The presentation, led by Dr. Bill Mundell, described a two-year program developed by the National Dropout Prevention Center and the Successful Practices Network that trains building teams in trauma-awareness and then has those teams train the wider school staff. "This program is a tier 1 student support intervention. It's for the general population and all students," Dr. Mundell said.

The proposal would begin in two buildings, initially funded with school improvement and Title IV grant funds, and would certify building team members as trauma-skilled specialists at the end of the training cycle. Dr. Mundell and other presenters said the program emphasizes social‑emotional supports alongside academics to reduce chronic absenteeism and classroom disruption and to increase student engagement.

Why it matters: Board members said the district faces concentrated incidents of serious misbehavior and community concern. Several trustees pressed for both a long-term investment and immediate steps the district can take to keep staff and students safe while the training proceeds.

During discussion, administrators identified short-term measures they said could be implemented quickly: exploring cell‑phone pouch programs to limit in-school phone use, adding one or two campus safety monitors, and extending safety-officer shift coverage into after‑school hours. The district also reported a separate, ongoing effort: an initial restorative-practices engagement at the middle school funded by a $20,000 grant through Mediation Matters.

District staff cited early signs that layered interventions can reduce disciplinary incidents. "At the end of Q1, we saw a 50% reduction in suspensions at the high school and about 40% reduction in referrals from last year," a district administrator said.

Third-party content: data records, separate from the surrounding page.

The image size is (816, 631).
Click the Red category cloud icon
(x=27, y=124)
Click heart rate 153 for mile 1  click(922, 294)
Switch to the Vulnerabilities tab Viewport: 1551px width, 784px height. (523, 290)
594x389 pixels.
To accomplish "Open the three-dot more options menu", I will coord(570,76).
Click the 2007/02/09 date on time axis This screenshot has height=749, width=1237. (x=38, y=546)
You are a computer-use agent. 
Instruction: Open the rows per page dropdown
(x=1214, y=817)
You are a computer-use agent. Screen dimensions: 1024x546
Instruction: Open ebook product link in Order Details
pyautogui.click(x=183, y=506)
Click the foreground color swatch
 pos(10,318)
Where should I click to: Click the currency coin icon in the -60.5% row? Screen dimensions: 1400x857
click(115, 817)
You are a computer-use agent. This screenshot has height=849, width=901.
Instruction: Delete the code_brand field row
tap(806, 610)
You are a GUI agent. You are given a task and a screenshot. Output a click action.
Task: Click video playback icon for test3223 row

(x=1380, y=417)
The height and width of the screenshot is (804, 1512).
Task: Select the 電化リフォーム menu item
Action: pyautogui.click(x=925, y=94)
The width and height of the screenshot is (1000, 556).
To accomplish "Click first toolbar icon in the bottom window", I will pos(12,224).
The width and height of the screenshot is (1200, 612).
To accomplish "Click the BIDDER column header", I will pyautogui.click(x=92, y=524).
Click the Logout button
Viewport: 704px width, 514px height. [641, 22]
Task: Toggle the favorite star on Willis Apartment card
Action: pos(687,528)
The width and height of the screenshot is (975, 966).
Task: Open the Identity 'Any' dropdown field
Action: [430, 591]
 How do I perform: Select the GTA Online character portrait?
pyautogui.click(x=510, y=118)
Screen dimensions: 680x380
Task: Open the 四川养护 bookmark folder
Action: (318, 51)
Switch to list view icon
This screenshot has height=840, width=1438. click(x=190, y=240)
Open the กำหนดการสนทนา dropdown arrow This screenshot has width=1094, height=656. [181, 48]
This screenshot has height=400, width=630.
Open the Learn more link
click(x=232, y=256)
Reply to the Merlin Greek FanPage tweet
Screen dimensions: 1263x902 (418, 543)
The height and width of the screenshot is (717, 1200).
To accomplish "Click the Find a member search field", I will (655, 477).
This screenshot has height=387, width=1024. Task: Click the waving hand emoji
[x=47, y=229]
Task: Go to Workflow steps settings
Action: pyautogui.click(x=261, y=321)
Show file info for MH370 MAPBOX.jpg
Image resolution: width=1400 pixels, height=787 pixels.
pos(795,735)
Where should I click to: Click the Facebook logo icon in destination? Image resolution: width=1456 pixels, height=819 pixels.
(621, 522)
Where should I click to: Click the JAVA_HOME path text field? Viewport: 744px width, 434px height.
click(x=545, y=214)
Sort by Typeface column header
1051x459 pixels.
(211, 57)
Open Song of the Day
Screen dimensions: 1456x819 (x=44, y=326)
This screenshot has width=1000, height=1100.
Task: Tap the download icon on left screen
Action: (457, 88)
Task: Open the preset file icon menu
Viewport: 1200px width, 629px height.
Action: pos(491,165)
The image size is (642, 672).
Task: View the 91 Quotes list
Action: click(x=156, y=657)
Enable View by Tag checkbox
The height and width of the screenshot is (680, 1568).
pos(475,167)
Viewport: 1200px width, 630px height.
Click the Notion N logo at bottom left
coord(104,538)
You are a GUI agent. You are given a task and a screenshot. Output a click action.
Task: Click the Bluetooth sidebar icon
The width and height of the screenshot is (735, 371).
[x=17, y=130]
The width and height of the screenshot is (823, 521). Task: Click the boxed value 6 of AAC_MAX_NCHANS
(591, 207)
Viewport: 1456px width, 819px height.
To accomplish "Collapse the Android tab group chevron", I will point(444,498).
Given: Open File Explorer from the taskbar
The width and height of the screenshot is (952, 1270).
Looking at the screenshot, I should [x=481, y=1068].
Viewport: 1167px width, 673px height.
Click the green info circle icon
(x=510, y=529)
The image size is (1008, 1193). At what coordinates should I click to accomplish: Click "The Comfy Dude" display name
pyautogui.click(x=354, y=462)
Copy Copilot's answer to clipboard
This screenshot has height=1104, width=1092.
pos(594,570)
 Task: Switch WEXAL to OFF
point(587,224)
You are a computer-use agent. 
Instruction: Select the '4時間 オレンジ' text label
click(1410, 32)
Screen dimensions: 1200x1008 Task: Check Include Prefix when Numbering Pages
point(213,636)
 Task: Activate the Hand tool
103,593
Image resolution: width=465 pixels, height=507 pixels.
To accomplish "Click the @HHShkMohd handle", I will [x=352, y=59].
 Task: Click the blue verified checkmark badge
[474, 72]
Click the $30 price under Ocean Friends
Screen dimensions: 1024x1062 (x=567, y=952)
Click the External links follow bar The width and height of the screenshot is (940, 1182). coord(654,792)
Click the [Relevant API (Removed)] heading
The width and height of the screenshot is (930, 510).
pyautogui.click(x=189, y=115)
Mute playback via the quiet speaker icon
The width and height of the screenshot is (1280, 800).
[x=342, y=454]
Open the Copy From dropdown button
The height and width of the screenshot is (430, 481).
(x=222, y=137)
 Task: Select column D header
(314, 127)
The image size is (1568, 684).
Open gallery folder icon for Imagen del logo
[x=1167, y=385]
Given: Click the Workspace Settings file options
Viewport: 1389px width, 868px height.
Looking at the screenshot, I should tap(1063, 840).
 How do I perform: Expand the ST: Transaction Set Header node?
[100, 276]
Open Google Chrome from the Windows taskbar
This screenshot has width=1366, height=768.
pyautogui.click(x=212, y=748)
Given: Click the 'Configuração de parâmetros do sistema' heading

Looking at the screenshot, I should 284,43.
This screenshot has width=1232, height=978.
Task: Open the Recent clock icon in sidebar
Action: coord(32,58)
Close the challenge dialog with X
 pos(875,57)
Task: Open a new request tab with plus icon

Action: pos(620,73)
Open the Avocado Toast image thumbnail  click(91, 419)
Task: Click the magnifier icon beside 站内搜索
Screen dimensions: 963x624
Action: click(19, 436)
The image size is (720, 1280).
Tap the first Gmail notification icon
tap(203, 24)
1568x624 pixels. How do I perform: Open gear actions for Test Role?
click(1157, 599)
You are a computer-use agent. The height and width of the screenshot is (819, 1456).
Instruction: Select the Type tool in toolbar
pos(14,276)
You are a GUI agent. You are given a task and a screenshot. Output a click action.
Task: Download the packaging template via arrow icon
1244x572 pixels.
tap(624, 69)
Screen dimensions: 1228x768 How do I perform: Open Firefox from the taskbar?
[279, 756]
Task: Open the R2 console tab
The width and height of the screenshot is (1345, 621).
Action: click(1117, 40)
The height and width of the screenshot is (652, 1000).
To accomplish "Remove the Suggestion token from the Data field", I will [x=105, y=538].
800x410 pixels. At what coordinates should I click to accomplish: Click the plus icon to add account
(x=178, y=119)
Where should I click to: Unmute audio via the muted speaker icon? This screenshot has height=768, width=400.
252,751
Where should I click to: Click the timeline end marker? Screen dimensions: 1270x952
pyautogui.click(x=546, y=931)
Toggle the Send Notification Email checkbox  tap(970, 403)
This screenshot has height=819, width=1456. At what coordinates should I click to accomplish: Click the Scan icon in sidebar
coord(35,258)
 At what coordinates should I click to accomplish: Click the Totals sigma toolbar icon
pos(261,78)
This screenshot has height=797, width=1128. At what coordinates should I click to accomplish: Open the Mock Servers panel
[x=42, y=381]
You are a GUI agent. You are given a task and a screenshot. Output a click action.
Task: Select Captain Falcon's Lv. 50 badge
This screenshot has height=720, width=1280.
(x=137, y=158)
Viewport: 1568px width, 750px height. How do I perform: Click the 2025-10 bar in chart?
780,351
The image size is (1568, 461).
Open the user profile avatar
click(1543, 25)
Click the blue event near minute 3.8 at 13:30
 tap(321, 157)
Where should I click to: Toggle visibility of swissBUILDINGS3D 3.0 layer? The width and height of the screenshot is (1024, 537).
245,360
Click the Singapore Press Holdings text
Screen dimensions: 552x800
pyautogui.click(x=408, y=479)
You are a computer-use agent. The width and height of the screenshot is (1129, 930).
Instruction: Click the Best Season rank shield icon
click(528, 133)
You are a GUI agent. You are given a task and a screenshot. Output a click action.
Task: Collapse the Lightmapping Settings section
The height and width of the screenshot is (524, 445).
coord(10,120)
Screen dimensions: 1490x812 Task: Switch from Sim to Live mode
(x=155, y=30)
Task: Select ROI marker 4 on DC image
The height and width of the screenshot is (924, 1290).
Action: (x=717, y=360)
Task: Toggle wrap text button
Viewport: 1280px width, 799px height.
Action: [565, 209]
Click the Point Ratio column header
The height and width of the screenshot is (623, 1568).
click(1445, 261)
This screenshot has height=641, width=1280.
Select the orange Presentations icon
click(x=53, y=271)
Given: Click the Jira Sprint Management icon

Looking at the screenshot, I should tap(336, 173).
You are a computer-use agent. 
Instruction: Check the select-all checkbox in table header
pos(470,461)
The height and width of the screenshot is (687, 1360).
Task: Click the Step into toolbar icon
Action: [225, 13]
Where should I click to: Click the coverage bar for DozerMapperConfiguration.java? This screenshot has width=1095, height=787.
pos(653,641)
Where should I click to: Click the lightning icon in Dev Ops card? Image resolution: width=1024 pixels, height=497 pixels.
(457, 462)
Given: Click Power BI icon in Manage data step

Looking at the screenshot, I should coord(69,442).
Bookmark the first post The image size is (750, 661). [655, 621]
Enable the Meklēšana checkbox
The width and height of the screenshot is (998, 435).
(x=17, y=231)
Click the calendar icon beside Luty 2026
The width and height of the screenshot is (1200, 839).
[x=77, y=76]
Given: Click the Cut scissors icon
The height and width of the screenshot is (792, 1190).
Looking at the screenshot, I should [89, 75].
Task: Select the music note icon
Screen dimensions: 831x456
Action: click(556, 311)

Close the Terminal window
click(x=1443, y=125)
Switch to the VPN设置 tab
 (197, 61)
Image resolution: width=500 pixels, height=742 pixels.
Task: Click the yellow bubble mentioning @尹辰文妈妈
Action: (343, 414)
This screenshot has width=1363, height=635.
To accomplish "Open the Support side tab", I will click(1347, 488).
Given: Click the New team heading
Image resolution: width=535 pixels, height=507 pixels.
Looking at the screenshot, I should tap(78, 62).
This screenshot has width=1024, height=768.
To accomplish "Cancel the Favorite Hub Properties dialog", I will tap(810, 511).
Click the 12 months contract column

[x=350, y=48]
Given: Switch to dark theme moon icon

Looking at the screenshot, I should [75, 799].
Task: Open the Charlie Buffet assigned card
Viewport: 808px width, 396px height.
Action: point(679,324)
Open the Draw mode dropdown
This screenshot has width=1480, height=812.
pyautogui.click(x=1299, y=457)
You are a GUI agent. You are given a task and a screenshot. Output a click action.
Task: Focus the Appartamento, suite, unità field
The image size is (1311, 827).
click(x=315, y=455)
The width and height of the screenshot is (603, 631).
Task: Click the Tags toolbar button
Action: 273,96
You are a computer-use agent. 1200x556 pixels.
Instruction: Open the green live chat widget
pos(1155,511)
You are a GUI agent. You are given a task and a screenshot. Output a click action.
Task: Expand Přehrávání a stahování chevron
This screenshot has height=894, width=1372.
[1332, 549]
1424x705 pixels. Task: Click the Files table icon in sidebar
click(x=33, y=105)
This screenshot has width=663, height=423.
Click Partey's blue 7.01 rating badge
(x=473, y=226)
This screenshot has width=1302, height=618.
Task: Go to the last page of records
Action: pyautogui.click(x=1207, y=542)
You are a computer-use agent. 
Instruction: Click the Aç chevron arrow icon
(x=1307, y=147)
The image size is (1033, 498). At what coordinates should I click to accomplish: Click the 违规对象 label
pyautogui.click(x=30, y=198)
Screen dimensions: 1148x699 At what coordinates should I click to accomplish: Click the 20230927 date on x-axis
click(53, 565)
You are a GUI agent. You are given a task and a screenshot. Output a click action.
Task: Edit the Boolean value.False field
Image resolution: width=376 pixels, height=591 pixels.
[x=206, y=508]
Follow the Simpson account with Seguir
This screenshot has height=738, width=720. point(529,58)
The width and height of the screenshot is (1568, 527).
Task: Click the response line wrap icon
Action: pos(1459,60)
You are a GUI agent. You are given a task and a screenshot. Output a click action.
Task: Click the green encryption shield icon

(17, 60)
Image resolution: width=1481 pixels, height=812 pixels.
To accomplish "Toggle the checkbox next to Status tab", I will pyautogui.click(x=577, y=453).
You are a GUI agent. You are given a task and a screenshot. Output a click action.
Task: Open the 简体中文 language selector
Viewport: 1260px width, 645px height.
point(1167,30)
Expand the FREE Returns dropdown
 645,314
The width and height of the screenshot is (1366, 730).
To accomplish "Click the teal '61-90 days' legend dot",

Board members repeatedly emphasized the need for parallel supports while the two-year program unfolds. Trustees asked for a clear budget plan, specifics about which staff would be trained, and how Tier 2 and Tier 3 interventions (individual supports and specialized alternative placements) would be layered with the Tier 1 training.

Administration responded that the trauma-skilled program will be placed on the board agenda at a future meeting with a funding and implementation plan and that some safety items (additional monitors, shift changes) could be staffed immediately if the board supports them in upcoming budget and personnel actions.

Ending: Trustees voiced support for both the trauma-skilled approach and immediate safety measures, and asked staff to return with specific budget requests and timelines so the board can decide formally at a subsequent meeting.